The lines from the start of the records through the one containing "The image size is (1508, 799)." are to be transcribed exactly, and nothing else.

BEGIN Exercise inputs

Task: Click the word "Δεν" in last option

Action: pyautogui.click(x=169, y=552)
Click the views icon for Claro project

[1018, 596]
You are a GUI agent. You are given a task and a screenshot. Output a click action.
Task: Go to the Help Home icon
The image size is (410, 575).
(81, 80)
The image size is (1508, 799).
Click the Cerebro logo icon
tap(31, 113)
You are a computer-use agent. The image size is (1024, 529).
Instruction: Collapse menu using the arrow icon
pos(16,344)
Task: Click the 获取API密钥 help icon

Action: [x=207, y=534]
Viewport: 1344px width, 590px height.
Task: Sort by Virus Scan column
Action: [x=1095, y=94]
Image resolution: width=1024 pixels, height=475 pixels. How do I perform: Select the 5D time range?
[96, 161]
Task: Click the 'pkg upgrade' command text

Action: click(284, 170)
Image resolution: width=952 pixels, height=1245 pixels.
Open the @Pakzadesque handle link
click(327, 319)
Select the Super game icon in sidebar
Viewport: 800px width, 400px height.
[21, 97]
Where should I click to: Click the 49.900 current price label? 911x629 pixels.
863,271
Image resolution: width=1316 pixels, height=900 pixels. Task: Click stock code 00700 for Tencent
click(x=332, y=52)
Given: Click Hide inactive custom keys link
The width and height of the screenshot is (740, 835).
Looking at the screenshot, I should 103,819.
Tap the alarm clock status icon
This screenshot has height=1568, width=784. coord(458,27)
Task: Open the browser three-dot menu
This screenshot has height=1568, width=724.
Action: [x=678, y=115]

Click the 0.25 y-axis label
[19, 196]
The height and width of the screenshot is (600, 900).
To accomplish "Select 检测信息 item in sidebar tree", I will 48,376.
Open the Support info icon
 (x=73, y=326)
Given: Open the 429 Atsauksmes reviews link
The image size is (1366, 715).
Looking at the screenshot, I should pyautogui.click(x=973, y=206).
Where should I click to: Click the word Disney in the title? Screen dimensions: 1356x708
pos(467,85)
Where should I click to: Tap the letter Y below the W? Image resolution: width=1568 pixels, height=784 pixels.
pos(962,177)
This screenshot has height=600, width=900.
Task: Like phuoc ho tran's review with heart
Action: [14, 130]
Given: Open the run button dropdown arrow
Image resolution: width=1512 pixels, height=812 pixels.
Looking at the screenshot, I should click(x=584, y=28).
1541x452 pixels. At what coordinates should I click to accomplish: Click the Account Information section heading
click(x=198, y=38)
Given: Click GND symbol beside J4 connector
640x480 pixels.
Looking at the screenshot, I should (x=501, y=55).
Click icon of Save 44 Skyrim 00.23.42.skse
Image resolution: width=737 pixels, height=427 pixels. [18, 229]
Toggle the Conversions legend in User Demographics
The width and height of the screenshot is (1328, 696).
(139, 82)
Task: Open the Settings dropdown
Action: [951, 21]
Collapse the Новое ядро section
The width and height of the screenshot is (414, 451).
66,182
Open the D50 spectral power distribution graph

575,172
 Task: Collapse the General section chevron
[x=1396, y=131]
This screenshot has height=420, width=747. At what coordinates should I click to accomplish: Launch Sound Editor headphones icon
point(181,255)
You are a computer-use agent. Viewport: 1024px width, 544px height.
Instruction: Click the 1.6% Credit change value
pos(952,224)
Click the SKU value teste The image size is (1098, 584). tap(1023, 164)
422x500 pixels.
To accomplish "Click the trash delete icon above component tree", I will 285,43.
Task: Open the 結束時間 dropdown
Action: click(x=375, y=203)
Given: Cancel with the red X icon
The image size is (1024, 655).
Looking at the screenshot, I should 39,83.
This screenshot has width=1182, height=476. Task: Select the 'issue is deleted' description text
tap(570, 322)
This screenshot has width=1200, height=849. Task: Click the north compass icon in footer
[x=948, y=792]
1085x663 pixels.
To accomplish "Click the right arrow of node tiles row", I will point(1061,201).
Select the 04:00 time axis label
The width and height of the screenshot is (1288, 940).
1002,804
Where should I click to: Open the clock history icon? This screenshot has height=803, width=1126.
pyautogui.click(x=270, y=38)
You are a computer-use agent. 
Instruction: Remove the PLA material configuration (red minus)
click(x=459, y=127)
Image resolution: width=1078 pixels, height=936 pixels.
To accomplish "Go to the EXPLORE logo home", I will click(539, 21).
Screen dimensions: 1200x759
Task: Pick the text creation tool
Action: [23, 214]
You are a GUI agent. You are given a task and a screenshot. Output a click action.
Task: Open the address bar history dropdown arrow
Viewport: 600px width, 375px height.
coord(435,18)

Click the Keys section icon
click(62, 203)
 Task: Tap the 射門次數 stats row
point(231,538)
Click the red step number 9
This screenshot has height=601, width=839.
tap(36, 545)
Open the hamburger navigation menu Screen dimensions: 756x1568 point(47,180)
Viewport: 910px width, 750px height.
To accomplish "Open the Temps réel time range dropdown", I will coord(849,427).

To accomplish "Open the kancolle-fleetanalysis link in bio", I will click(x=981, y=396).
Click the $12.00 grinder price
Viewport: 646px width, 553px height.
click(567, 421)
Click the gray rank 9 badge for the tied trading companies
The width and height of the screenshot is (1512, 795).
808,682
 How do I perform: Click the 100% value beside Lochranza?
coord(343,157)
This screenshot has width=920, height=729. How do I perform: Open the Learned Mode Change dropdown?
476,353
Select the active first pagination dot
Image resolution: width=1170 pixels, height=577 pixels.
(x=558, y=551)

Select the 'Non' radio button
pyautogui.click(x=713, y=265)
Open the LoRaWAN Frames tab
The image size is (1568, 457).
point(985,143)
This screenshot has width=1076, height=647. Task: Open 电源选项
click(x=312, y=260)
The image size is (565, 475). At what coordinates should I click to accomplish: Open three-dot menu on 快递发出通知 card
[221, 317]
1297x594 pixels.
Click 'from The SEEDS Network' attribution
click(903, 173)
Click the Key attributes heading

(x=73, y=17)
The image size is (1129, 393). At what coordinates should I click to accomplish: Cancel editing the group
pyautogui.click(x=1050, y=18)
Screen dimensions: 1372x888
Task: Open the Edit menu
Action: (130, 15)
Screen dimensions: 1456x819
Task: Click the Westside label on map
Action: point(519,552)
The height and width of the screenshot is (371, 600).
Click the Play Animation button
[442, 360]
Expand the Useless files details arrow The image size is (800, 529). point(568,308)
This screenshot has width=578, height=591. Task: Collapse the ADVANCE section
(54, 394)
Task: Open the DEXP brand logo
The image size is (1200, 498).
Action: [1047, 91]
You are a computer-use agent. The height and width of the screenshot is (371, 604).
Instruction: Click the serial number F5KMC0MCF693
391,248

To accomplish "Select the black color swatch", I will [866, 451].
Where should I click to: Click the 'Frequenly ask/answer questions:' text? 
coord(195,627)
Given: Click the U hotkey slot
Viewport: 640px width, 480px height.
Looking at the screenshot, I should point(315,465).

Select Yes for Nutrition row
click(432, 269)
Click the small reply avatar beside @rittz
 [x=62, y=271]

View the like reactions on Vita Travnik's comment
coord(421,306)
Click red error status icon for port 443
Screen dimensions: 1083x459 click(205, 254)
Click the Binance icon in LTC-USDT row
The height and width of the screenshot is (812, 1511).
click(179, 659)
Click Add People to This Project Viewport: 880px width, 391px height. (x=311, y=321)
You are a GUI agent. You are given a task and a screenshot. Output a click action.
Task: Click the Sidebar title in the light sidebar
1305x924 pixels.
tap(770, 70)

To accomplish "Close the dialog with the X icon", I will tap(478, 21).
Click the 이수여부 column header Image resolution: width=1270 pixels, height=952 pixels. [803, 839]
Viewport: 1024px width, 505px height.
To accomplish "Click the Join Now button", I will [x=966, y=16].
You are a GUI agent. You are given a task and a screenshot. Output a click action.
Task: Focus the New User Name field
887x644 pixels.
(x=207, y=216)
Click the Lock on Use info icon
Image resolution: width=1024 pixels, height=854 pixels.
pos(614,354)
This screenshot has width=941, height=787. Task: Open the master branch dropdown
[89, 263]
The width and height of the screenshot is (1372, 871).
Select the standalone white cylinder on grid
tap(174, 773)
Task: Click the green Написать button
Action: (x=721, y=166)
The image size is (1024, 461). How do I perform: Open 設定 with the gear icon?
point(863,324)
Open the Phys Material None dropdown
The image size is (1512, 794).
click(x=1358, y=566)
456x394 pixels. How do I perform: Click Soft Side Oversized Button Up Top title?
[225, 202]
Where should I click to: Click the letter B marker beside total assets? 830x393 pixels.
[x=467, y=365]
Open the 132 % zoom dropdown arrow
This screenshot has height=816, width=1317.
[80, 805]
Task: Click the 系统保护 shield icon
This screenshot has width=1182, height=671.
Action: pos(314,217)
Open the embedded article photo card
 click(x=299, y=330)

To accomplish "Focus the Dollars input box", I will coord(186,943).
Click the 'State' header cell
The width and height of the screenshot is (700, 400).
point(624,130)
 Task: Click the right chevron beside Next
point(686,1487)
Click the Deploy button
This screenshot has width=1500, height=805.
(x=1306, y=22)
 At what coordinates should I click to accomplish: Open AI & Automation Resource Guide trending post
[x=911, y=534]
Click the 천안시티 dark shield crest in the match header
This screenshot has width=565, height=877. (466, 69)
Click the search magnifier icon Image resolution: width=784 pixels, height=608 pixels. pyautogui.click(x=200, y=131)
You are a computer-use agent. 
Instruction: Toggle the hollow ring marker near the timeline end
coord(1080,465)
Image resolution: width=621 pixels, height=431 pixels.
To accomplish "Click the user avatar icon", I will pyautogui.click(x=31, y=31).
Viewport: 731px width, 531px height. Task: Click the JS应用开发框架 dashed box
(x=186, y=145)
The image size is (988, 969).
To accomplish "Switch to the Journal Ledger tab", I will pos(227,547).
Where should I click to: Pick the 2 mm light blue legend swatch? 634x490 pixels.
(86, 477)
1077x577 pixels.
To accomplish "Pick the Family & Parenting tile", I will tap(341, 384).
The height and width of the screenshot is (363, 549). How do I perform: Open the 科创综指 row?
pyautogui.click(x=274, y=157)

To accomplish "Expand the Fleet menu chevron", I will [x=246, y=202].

END Exercise inputs

*Written answer*.
Task: Click the word "Δεν" in last option

Action: pyautogui.click(x=169, y=552)
Click the views icon for Claro project

[1018, 596]
You are a GUI agent. You are given a task and a screenshot. Output a click action.
Task: Go to the Help Home icon
The image size is (410, 575).
(81, 80)
The image size is (1508, 799).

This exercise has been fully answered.